I put a flippant title on this, in full knowledge that hey, that’s a decent pun and I’m depriving myself of a comic page title down the road. Although I’m pretty sure if I scoured through the now over 500 pages of Zombie Ranch I’d find at least some repeats by this point, since in my arrogant youth (well, 30-something youth) I presumed I would have endless reserves of wit to keep the hits coming.
But it’s what, 2009 then and 2024 now, and that’s… 15 years? Yowza. This comic isn’t old enough to register to vote yet but it’s getting there. When we talk of “generations” the definition can get fuzzy but I personally think of it as about that amount of time, the time it would take for a baby born to become an adult, give or take a few cycles. It’s the time when babies start becoming moms and dads of babies of their own, and their moms and dads therefore become grandparents, and maybe the now great-grandparents are still kicking around at the upper end.
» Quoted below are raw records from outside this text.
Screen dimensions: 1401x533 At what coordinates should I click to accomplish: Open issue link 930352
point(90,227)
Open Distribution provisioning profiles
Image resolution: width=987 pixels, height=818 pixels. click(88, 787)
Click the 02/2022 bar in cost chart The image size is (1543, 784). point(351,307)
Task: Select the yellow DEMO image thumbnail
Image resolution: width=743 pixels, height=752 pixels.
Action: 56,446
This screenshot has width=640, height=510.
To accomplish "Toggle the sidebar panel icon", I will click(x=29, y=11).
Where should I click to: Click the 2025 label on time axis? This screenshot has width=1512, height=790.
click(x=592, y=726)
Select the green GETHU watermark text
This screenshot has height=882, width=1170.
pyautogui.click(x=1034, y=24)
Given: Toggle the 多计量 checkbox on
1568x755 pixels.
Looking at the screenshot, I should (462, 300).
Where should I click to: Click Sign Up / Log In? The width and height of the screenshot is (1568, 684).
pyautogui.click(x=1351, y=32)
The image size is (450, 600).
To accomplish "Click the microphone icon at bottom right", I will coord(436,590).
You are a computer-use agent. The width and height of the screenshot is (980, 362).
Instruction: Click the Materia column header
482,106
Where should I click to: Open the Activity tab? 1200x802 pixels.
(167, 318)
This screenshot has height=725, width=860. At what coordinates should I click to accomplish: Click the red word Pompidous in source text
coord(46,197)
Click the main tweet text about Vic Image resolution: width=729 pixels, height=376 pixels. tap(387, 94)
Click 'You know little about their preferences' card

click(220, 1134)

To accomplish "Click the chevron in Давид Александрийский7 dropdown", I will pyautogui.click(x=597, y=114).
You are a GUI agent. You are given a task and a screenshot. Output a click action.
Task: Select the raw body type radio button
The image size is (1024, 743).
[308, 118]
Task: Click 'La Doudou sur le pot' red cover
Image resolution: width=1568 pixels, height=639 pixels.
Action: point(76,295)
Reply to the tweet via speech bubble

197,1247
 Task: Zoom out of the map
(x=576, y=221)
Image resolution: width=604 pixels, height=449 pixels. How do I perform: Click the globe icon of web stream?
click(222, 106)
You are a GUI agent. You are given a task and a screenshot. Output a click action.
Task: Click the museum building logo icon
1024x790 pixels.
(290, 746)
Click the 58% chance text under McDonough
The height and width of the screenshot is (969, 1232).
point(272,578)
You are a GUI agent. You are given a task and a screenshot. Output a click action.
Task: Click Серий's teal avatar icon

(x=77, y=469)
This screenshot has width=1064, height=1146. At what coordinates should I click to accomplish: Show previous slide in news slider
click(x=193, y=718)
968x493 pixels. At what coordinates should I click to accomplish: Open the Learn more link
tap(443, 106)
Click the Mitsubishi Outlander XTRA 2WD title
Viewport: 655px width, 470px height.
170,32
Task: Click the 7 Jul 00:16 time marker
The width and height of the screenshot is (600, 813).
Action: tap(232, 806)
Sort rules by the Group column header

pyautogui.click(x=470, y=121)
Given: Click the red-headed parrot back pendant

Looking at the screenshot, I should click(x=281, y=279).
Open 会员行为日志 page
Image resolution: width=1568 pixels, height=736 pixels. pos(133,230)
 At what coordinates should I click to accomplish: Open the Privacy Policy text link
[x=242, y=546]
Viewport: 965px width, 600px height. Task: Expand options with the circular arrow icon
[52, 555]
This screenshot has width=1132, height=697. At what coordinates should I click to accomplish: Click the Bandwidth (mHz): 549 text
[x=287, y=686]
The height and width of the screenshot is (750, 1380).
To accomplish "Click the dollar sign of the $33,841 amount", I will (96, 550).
Although Dawn and I have no children, I am certainly of the age now where I could have been a grandparent (without any statutory laws being broken), which in turn puts the generation I grew up with as my immediate adults to that “great-grand” status.
The big problem being, of course, that’s around when the dying starts. The past ten years have seen my mom and her two sisters pass away, basically that whole maternal side of the family. Their respective husbands live on and although I share only blood relation with my father, I am quite fond of my two uncles. All of them have had some scares recently but recovered… well, except…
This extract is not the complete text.